Will the conclusion of the hypothesis test be different if alpha is changed to 0.10 (while all other inputs remain the same)? Explain the reason why or why not.
5. Suppose it is known that 12 out of the 20 teams in the sample had a season winning percentage no better than 0.500.
(a) Find a 95% confidence interval for the true proportion of all teams that had a season winning percentage no better than 0.500.
PASTE PHSTAT OUTPUT BELOW:
(b) What is your opinion of the precision of this confidence interval? Give a reason for your answer.
6. Assuming that we have no way to estimate the population proportion, find the sample size that would be required to determine a 95% confidence interval for the true proportion of all teams that have a season winning percentage better than 0.500. We want to be within 0.10 of the true population proportion, that is, we want the margin of error, e, to not exceed 0.10.
PASTE PHSTAT OUTPUT BELOW
LINEAR REGRESSION – Use the sample to complete this section. Remember, the X variable is NUMBER OF RUNS SCORED, and the Y variable is NUMBER OF WINS.
7. PASTE A SCATTER PLOT BELOW:
8. Perform the regression analysis using PHSTAT and PASTE THE PRINTOUT BELOW:
9. Interpreting the regression output.
PLEASE NOTE: You must give answers that are specific to this regression model. For example, do not say that the regression equation is: ; that is the generic regression equation. You need to write the equation that expresses the relationship between RUNS SCORED, and WINS. Be equally specific in your other answers.
i. State the regression equation: ____________________________________
ii. Explain the exact meaning of the slope of the regression equation:
iii. Explain the exact meaning of the y-intercept of the regression equation:
iv. State the standard error of the estimate, and explain its exact meaning:
v. State the coefficient of determination, and explain its exact meaning:
Predict the number of wins for a team that scores 670 runs (round off to the nearest integer). _______________
10. Using the Excel printout from Question 8, test the null hypothesis that there is no linear relationship between X and Y. Test at alpha = 0.05 significance level.
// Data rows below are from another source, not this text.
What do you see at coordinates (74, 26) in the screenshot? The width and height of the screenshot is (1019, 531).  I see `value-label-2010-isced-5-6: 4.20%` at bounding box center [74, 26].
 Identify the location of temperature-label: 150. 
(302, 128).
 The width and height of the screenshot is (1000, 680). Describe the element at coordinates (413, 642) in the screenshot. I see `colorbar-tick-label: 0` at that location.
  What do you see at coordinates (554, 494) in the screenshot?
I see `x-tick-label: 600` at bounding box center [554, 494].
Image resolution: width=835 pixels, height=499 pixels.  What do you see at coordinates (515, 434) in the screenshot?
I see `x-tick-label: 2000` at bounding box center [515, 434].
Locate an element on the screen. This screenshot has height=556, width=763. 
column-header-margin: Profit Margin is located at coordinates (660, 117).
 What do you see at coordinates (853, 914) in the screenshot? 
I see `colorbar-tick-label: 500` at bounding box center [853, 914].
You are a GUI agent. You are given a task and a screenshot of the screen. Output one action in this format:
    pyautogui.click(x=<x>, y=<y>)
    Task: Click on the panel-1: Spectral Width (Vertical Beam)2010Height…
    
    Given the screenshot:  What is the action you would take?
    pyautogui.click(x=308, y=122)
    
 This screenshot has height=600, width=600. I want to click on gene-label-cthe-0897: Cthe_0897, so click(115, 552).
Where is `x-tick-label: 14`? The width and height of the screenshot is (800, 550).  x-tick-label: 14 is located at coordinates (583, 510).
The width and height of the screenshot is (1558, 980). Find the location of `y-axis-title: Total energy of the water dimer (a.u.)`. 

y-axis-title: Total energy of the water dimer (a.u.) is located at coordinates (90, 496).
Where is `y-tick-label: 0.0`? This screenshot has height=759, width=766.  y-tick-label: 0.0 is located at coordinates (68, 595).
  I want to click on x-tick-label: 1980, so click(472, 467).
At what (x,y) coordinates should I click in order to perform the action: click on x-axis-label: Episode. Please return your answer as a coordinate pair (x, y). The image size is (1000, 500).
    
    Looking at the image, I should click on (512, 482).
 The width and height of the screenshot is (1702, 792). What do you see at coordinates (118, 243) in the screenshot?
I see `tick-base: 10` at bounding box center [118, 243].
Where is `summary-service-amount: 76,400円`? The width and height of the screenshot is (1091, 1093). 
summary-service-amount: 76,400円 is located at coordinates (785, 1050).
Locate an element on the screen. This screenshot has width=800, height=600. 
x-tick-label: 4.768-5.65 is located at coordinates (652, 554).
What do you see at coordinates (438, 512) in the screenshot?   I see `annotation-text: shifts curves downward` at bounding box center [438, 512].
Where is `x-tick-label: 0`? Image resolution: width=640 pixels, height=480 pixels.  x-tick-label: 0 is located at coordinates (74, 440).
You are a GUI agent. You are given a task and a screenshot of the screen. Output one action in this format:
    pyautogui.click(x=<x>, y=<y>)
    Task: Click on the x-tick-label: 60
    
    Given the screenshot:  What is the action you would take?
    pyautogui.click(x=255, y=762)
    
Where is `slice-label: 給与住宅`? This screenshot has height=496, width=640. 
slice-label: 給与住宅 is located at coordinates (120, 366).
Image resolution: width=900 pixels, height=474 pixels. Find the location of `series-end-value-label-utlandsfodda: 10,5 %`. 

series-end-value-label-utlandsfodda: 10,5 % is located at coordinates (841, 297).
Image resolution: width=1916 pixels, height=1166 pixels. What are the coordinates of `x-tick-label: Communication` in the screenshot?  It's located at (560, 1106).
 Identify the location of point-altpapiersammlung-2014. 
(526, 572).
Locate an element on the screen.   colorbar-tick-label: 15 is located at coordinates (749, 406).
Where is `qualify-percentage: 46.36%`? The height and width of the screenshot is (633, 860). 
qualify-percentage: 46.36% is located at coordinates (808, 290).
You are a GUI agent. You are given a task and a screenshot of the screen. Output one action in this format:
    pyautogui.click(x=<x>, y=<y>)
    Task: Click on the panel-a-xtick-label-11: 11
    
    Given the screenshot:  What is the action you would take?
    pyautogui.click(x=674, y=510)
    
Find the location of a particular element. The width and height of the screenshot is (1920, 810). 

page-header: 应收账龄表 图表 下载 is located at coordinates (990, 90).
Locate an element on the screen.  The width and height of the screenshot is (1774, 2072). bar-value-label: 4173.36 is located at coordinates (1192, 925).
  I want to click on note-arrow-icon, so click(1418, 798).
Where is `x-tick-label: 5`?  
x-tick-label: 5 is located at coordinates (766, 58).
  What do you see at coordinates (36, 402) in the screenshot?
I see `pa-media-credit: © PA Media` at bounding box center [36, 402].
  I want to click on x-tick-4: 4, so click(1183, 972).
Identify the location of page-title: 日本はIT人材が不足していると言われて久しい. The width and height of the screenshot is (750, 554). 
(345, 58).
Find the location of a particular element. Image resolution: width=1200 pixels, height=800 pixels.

i. State the null hypothesis: _______________________
ii. State the alternate hypothesis: ___________________
iii. Test result and reason for test result __________________
iv. Assume that the null hypothesis is true. What is the probability of obtaining a test statistic equal to or more extreme than the one shown in the regression output?
11.
(a) PASTE RESIDUAL PLOT BELOW:
(b) From the residual plot, do you think that the two regression assumptions listed below are satisfied? Give the reason for your conclusion.
Linearity: ___________________________________
Reason: ____________________________________
Equal Variance: ______________________________
Reason: ____________________________________
12.
(a) PASTE A NORMAL PROBABILITY PLOT OF RESIDUALS BELOW:
(b) From the normal probability plot, do you think the normality assumption for regression is satisfied? Give the reason for your conclusion.
13. Determine 95% confidence and prediction intervals for X = 670.
PASTE PHSTAT OUTPUT BELOW:
14. Typically, the first assessment of how well a regression model predicts is based on R square (the coefficient of determination). The higher the R square, the more of the variation in observed Y-values is explained by the variation in observed X-values.
Suppose you want to find out if there's a model that is a better predictor of wins than runs scored. You ask your staff to come up with alternate models. It turns out that when the X variable is the number of gallons of beer sold during a game, wins are predicted with an R Square of 0.7750.
Would you stop using the runs scored/wins model and use the beer sold/wins model instead? Why or why not?